I’d also like to point out a simple logical fallacy in economic arguments. Economists always claim mass immigration does nothing bad to wages, because all of those immigrant workers are also consumers, so they expand the size of the overall economy, cancelling out any negative effects of labor surplus. However, economists insist that paying more wages to workers will ruin the economy, despite the fact that those same workers are also consumers. Somehow paying more in wages to people who actually work for a living won't expand the economy, unlike mass immigration. Hmmm.


  1. I really REALLY enjoy this blog. In many ways, it has helped to reshape my worldview.
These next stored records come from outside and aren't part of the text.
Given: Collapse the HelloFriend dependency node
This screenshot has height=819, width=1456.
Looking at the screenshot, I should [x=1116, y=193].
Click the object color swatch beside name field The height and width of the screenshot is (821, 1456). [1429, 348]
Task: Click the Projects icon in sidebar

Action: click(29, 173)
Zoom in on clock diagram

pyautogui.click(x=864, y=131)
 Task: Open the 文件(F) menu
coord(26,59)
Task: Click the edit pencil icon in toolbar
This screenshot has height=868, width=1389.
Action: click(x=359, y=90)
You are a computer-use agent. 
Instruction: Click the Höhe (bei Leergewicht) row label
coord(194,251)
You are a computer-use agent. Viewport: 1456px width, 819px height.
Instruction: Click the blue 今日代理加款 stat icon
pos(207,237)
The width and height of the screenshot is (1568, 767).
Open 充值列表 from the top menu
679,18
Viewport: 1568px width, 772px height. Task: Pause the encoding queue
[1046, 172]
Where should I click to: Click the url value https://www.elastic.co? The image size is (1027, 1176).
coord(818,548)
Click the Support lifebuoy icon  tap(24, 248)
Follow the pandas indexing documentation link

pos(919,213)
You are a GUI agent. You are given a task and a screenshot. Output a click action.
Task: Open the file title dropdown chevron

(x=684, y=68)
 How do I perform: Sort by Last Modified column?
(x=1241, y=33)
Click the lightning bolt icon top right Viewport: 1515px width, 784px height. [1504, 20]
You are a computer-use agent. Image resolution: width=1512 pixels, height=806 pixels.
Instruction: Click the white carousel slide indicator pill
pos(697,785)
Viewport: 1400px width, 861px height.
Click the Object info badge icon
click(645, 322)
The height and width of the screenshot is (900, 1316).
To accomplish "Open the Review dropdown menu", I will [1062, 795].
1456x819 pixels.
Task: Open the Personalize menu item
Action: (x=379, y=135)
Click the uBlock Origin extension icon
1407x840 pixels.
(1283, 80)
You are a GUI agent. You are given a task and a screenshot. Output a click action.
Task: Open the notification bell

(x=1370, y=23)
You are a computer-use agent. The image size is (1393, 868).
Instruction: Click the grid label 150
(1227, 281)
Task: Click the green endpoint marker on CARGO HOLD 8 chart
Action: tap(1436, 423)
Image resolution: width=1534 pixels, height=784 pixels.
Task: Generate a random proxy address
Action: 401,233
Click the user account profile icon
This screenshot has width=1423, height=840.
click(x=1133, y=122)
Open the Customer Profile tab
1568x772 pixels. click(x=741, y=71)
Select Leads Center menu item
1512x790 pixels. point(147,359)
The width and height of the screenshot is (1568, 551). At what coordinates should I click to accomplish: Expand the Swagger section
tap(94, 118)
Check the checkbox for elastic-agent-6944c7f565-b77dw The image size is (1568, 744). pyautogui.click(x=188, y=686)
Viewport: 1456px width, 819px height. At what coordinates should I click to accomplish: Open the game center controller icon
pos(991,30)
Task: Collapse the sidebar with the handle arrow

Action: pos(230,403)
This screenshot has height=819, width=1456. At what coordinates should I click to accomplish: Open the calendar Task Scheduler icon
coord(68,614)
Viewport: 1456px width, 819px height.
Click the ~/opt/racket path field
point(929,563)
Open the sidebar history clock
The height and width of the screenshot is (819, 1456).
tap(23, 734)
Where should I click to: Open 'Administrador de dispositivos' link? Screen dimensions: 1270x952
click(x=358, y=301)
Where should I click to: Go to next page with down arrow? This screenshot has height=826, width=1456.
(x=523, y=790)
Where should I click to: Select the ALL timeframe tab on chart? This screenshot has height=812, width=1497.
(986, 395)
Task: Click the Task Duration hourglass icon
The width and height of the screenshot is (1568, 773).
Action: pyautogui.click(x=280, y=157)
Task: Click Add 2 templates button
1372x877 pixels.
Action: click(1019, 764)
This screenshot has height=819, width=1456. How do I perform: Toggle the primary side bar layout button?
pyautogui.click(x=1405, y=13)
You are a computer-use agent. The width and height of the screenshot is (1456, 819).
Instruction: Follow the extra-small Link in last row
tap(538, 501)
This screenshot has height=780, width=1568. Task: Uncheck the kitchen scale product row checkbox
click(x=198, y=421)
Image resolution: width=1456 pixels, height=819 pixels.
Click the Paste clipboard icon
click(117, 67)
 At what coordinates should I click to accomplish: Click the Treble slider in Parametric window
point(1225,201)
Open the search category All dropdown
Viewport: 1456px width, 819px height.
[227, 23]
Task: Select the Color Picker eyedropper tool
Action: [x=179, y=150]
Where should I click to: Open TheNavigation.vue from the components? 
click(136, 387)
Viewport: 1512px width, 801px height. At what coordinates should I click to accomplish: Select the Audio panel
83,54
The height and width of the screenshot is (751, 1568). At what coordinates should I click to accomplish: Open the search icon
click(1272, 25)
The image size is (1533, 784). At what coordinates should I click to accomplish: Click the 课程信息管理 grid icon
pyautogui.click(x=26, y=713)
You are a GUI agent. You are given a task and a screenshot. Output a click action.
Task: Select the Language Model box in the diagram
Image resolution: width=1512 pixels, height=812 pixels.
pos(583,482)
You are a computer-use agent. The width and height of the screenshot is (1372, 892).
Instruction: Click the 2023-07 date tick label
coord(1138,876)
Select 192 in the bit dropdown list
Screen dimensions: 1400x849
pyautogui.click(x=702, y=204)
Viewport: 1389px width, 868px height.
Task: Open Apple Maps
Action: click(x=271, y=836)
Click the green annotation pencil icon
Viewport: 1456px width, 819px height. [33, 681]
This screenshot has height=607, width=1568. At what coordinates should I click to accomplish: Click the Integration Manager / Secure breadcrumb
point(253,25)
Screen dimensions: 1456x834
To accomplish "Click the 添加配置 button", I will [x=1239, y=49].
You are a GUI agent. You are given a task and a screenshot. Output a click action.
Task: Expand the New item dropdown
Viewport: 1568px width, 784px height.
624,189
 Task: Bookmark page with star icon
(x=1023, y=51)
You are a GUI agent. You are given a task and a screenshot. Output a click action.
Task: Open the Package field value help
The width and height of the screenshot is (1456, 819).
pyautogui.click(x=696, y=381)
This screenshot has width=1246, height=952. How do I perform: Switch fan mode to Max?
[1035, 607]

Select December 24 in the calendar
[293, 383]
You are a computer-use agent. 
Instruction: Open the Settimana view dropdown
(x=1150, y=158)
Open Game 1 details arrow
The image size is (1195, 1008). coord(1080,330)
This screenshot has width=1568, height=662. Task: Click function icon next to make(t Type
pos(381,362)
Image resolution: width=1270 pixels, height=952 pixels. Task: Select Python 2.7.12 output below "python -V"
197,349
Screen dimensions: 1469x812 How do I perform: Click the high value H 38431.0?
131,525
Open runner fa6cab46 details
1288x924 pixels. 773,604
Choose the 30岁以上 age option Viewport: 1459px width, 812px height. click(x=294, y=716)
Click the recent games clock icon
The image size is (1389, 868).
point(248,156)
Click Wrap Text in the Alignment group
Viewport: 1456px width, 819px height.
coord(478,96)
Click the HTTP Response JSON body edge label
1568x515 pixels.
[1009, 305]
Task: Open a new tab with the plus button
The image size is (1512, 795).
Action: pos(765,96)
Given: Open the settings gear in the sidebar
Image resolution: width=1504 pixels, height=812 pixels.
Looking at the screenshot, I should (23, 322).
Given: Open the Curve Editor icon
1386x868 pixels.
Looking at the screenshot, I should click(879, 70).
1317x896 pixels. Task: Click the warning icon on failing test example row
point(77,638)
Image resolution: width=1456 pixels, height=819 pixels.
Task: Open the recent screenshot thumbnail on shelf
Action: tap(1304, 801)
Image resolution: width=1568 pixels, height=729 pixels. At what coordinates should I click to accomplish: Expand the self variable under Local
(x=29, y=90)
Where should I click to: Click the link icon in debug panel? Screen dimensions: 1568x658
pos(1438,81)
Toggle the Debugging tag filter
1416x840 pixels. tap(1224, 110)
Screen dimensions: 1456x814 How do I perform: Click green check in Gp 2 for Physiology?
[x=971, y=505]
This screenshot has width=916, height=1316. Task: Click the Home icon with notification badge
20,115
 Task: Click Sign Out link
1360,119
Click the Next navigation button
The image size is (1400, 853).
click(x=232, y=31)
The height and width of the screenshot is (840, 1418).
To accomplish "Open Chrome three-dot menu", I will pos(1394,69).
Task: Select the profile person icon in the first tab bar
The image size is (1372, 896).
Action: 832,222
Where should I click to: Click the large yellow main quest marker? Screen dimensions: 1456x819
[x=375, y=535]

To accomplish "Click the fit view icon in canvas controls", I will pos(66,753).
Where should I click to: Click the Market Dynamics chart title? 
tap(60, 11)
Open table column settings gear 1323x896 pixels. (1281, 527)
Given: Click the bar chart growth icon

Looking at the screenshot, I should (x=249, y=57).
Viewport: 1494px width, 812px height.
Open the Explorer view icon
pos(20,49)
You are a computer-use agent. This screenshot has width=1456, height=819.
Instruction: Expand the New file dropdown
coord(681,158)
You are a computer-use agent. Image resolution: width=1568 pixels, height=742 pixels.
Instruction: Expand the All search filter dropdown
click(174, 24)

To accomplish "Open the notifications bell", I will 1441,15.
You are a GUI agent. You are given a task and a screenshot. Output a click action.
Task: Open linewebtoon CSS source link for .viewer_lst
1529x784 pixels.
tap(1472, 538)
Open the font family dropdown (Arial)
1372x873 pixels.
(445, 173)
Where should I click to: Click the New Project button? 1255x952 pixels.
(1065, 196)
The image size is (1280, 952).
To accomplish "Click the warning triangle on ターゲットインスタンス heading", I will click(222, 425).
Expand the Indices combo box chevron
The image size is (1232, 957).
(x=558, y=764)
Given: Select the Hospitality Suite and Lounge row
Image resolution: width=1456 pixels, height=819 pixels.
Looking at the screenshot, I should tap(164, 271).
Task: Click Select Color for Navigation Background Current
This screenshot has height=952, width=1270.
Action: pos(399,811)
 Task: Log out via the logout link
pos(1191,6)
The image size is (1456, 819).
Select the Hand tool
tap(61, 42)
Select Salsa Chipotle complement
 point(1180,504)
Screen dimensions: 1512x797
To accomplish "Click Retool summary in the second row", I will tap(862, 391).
But I cannot help but call you out: starting a sentence with "So" is almost never OK, and yet it has become incredibly commonplace in spoken and written English, especially amongst intellectuals.

    1. True, I've gotten a little sloppy lately. But the nice thing about blogs is that it's a little less formal, so I write more conversationally than I normally would.

  2. That's another thing that impresses the hell out of me: your writing is damn near flawless. It's not just the ideas you convey, but also the quality manner in which you convey them. People think I nit-pick with this "So" business. Sorry - sincerely. Perhaps that's true. But it is like fingernails on a chalkboard to me. I cannot listen to anything on NPR any more; it has become an epidemic in places like that. (Don't get the wrong idea. I am not a Liberal. I simply like to tap in to various perspectives occasionally.) Back to "So"... if you catch it in your writing, try removing it and see if the meaning of the sentence is unchanged. It usually is. Once again, thanks for the blog.